But that wasn't what his fans needed to hear. To them, Colin was every role he'd ever played—brave, noble, and upright. And she wasn't going to be the one to tell them otherwise.

Image was everything.

The short-necked, pug-nosed woman sitting next to Xandra, who seemed to have dyed her hair out of the same pot as her neighbor, moved her head forward like a hissing snake. “He died so young.”

Moira struck one of her better grieving widow poses. “It's been two years, but I miss him still.”

Xandra took over again. “Too bad there were never any children.”

The twosome stared at Moira accusingly.

Moira sighed dramatically and gave the same crap answer she'd given countless tabloid reporters. “We were both busy with our careers and thought we had all the time in the world.”

The door opened and the people seated around the table bobbed their heads up long enough to identify the newcomer, a plump, grandmotherly-looking woman in a peacock-blue squaw dress cinched with a copper medallion belt. Her flyaway hair looked like an abandoned bird nest.

Pen gestured toward her. “That's Vashti Atherton, our accompanist. Musical genius.

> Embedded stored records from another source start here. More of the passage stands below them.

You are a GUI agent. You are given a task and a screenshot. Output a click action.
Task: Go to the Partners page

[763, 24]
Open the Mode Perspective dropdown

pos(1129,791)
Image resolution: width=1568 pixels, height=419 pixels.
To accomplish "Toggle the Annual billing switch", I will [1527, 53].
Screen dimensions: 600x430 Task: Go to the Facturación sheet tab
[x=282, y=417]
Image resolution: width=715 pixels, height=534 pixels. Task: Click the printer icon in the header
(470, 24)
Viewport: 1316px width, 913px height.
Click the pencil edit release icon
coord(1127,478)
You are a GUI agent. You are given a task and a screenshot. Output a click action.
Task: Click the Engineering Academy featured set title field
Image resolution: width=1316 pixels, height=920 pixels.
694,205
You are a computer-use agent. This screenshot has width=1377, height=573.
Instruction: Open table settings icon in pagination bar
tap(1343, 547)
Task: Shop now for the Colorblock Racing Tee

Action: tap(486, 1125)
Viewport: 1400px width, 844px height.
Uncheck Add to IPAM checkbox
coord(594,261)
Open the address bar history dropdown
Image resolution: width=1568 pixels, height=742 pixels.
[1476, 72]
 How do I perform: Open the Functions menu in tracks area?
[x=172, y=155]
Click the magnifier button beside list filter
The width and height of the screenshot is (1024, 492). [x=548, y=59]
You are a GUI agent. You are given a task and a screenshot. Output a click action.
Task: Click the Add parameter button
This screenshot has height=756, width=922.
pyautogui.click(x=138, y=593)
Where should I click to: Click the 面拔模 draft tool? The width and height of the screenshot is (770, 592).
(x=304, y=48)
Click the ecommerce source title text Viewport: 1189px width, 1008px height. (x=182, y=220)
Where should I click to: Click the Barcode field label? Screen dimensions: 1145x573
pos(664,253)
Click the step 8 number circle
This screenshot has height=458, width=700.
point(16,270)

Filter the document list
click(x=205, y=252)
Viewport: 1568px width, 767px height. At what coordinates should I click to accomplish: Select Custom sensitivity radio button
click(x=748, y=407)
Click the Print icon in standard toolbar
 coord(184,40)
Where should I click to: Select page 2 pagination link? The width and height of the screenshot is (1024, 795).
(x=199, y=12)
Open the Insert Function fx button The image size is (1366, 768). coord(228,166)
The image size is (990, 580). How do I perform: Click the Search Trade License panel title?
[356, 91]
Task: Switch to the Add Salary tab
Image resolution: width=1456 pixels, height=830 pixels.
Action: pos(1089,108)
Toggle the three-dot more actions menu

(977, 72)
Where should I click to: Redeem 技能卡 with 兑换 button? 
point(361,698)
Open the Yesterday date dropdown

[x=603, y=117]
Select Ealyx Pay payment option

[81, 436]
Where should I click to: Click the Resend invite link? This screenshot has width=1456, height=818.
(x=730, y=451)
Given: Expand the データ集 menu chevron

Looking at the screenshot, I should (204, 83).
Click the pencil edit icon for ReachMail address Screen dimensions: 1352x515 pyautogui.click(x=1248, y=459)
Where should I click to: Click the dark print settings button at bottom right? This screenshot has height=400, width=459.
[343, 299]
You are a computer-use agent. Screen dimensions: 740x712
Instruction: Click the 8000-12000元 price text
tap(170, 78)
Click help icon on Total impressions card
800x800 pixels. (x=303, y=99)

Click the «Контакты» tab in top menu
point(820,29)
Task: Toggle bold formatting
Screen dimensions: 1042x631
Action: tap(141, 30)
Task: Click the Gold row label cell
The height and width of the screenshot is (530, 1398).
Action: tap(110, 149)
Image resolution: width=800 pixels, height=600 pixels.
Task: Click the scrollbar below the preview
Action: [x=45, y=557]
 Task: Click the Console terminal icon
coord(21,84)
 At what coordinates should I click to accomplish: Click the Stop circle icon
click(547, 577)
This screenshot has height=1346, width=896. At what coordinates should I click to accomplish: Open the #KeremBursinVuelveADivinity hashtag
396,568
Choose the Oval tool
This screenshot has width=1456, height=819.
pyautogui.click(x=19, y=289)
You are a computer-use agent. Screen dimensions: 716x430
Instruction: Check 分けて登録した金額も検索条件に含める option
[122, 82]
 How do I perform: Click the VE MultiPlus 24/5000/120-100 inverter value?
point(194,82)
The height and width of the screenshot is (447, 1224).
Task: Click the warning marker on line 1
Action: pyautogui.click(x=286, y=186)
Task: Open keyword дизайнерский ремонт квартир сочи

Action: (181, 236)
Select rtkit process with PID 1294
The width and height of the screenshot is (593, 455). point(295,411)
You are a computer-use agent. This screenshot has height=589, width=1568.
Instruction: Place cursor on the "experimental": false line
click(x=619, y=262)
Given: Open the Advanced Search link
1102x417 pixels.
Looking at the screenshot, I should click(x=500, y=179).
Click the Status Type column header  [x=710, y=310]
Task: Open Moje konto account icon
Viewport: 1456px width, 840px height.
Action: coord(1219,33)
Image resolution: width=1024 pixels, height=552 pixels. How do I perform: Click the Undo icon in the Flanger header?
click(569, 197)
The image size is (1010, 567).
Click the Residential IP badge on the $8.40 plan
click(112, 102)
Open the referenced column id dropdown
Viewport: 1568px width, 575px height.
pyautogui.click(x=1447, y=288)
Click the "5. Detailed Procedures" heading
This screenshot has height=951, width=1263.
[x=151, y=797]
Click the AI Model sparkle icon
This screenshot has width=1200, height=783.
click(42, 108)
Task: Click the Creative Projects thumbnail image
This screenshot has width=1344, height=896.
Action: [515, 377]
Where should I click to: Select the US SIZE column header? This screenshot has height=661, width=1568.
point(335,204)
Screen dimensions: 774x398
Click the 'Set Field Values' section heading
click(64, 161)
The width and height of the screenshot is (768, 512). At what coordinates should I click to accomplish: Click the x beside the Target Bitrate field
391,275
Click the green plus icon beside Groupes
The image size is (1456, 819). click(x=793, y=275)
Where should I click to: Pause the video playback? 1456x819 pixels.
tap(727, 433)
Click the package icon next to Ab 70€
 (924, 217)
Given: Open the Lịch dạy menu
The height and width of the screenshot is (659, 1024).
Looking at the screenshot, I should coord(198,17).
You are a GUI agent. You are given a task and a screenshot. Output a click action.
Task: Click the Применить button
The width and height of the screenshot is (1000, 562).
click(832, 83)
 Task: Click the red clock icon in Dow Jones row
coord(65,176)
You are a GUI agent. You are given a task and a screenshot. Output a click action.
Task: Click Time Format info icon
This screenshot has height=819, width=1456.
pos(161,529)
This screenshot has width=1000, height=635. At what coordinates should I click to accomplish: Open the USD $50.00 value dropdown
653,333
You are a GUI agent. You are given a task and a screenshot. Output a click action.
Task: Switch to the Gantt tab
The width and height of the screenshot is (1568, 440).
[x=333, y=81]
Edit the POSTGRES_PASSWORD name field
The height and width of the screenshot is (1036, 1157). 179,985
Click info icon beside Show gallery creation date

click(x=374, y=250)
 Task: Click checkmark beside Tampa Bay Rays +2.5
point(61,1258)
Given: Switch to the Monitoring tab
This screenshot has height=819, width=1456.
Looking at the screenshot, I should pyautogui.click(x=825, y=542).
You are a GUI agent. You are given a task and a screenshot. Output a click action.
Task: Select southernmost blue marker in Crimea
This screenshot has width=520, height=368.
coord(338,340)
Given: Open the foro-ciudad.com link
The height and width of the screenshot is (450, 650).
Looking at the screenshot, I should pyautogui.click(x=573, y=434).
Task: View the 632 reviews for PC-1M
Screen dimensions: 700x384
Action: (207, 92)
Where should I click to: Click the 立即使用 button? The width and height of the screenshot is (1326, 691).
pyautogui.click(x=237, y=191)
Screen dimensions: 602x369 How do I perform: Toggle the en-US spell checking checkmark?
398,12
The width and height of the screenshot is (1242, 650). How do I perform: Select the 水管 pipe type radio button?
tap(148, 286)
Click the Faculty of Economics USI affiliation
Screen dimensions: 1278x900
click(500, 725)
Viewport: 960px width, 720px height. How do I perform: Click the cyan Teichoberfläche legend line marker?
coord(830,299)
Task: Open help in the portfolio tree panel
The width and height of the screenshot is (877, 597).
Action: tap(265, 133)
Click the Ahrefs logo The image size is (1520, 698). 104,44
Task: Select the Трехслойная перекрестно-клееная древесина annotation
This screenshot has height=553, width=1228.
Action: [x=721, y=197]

She scored
Gift of the Magi
. Her younger daughter, Micaela, will play Della, the wife. Phil Schoenfeldt—the towhead at the end of the table who's waving his hands around—has been cast as the husband. And Travis McAllister will sing the part of the Dreamer. He's the one talking to Vashti right now.”

“Pen, I really do need to see a script.”

“As soon as our chairman gets here, my dear. He's bringing us all photocopies of the latest revision.”

The door opened again, and a middle-aged woman with a graying Afro walked in, waved at Pen, then passed by to take a seat farther on down the table.

“Lucille Benton. She has two teenagers in the show,” Pen commented.

Xandra leaned across the table again. “Her daughter has been taking classes with Sister and me since she was a toddler. Fleurette and I choreograph all the numbers and train all the dancers—even the ones who don't patronize our studio.”

Pen beamed at the duo. “The Fontaine sisters have been very generous in contributing their talents and expertise to our theater productions.”

Moira commented the only way she could. “Wonderful!”

Vashti Atherton, Phil Schoenfeldt, Travis McAllister, Xandra and Fleurette Fontaine, Lucille Benton.
She repeated each name to herself and glued it to a face so she didn't accidentally snub anyone in the grocery store. After all, these people would determine whether she stayed in Bosque Bend in triumph or slunk back to Pasadena in disgrace.

A masculine voice rang out from the end of the table, where most of the men seemed to have congregated. “Hey, Pen, what's holding up our chairman? Did his photocopier break down again?”

The room roared with laughter. Apparently it was a running joke.

Pen gave him a quick comeback. “You know more than I do, Travis. He's your brother.” He turned to Moira. “We're not very formal—no elections or anything—but Rafe McAllister runs the show. Great guy.”

“Rafe McAllister? I saw some items in the museum that he'd donated on behalf of the C Bar M Ranch.”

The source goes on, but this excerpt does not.